Dubai: Iran has requested changes to the venue and format of planned negotiations with the United States just days before a high-stakes meeting scheduled for Friday, according to two sources with knowledge of the matter cited by Axios, raising uncertainty over whether the talks will proceed as planned.
Tehran is seeking to move the discussions from Istanbul to Oman and to shift from a multilateral setting to a strictly bilateral format involving only Iranian and American officials, the sources told Axios. The demands mark a retreat from understandings reached in recent days, after several Arab and Muslim countries had already been invited to attend the talks as observers.
The proposed changes come at a sensitive moment. According to Axios, if the talks collapse, the setback could push President Donald Trump away from diplomacy and toward military options, at a time when the United States has already assembled significant firepower in the Gulf region.
The negotiations were originally designed to take place in Istanbul as part of a wider regional effort to ease tensions between Washington and Tehran. Officials from Saudi Arabia, the UAE, Egypt, Qatar, Pakistan and Oman had been invited to participate in sessions that were expected to combine bilateral, trilateral and multilateral discussions, according to diplomats familiar with the planning.

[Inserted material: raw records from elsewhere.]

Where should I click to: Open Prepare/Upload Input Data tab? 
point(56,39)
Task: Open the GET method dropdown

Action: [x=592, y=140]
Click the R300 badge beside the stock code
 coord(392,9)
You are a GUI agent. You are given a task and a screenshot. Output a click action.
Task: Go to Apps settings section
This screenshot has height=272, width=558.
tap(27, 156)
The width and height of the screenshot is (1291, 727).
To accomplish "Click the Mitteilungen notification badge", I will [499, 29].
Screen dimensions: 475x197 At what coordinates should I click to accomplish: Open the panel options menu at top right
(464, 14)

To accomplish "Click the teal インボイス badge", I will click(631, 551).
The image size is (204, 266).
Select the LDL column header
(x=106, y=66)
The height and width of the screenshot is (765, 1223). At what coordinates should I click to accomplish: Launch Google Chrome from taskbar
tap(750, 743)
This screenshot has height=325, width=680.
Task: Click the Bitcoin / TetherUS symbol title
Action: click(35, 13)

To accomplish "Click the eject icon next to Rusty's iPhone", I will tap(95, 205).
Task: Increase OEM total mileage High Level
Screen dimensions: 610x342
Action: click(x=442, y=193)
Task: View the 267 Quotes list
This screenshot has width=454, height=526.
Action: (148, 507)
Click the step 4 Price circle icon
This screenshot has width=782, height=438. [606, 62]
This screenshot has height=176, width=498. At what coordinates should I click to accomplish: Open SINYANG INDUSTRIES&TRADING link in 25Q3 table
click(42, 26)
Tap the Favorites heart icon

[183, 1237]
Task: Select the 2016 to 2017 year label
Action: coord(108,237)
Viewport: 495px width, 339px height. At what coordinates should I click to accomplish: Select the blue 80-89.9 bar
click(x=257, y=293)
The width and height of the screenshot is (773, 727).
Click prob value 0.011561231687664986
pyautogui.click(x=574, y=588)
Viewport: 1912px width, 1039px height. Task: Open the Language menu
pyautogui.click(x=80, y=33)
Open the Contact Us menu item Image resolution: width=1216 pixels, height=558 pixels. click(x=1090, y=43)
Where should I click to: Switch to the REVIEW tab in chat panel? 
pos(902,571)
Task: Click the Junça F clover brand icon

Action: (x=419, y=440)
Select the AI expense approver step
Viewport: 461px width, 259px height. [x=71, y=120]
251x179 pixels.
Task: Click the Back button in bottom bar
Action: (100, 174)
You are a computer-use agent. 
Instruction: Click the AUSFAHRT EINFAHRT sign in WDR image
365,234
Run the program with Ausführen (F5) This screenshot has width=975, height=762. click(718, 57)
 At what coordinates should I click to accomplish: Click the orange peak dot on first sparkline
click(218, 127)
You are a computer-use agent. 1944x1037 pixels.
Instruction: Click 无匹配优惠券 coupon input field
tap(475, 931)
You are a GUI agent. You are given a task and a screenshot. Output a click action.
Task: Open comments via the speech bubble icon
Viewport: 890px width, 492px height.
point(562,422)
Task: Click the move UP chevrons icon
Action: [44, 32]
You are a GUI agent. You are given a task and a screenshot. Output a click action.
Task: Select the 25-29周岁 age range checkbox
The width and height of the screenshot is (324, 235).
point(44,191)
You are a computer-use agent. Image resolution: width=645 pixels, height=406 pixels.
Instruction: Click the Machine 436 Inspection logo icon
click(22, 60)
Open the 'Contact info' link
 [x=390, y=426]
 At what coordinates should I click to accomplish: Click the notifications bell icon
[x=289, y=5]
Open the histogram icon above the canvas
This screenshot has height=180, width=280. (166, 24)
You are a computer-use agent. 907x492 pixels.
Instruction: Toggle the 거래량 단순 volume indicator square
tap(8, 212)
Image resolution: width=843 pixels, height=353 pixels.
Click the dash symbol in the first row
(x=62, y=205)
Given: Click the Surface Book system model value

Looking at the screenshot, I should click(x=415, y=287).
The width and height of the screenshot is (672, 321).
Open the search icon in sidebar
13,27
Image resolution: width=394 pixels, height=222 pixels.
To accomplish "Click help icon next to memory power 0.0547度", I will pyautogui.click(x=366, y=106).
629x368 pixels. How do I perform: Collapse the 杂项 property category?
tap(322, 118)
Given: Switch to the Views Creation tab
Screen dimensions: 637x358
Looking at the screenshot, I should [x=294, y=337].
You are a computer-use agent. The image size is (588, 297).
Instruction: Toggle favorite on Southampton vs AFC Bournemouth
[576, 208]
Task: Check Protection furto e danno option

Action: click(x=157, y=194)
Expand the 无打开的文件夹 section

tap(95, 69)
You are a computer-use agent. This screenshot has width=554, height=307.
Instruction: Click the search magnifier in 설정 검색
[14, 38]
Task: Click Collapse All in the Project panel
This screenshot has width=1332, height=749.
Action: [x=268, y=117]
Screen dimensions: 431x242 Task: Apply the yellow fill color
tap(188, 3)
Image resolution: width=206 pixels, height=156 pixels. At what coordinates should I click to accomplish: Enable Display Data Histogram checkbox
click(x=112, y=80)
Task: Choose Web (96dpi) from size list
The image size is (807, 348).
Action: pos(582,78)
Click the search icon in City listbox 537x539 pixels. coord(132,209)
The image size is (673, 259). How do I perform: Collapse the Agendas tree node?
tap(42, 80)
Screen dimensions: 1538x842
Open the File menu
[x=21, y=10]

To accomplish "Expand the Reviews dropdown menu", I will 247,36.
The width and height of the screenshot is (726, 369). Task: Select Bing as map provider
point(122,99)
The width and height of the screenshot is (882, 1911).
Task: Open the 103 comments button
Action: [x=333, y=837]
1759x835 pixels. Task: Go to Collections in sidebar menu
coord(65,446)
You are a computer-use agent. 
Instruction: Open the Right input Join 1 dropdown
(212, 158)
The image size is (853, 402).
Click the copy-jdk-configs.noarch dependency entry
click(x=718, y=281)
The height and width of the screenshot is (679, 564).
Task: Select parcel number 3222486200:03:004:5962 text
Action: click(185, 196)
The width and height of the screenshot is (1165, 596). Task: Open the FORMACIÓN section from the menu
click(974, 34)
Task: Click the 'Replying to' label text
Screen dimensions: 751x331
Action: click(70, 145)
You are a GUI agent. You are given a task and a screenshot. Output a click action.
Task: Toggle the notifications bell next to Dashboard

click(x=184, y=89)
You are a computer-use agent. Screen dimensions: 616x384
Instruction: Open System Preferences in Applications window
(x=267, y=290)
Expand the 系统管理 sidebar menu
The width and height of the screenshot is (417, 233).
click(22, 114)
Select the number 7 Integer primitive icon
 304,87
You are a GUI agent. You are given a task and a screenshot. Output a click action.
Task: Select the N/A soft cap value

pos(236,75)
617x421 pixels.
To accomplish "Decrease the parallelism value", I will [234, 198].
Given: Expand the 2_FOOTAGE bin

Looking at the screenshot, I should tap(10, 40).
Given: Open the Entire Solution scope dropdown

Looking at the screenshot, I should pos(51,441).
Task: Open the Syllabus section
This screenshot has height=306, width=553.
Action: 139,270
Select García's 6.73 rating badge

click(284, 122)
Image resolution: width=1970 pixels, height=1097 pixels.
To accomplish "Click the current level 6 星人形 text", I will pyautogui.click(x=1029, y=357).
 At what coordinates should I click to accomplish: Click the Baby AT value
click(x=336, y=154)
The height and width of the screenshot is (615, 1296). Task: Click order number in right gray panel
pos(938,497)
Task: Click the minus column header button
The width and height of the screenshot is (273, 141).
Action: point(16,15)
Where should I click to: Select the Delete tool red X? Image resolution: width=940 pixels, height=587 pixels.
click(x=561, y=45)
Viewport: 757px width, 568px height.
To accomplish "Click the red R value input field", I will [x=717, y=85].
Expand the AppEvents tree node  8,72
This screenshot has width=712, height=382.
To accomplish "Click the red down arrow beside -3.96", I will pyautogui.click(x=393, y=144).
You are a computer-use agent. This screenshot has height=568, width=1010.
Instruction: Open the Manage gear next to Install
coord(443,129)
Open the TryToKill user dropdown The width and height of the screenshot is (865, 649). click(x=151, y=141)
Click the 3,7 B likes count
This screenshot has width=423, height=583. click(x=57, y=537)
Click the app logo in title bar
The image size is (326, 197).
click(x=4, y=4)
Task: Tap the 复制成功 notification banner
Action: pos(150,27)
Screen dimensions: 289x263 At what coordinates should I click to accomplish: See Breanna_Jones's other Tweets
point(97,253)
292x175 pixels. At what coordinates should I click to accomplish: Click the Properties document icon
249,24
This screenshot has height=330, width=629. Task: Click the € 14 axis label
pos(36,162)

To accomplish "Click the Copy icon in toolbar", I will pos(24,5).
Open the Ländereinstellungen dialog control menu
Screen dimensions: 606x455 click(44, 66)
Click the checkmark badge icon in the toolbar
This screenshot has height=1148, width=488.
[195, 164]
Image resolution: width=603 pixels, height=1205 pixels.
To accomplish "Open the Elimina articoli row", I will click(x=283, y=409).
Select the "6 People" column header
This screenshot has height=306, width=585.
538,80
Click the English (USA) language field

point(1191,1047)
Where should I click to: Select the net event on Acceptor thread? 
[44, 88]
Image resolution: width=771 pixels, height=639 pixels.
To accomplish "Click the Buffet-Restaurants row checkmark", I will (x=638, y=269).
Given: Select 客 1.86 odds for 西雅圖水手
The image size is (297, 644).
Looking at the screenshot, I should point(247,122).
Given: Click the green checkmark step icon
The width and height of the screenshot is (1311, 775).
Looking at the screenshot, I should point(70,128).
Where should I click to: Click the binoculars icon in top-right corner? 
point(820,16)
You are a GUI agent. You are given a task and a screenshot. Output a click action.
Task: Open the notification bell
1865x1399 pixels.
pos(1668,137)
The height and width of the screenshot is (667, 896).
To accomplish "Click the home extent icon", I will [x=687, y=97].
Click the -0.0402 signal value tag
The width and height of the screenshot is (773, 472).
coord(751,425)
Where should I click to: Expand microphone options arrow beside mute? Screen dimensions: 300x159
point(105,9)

Iranian Foreign Minister Abbas Araghchi and the White House’s Middle East envoy, Steve Witkoff, are expected to lead the negotiating teams if the talks move forward. Axios reported that Araghchi held phone calls on Tuesday with his counterparts in Oman and Türkiye, as well as with the prime minister of Qatar, underscoring the intense diplomatic maneuvering under way.
At the same time, Witkoff met in Israel with Prime Minister Benjamin Netanyahu. Israeli officials said the meeting focused on Iran and included senior security figures, among them the Israel Defense Forces’ chief of staff, the head of Mossad and the country’s military intelligence chief.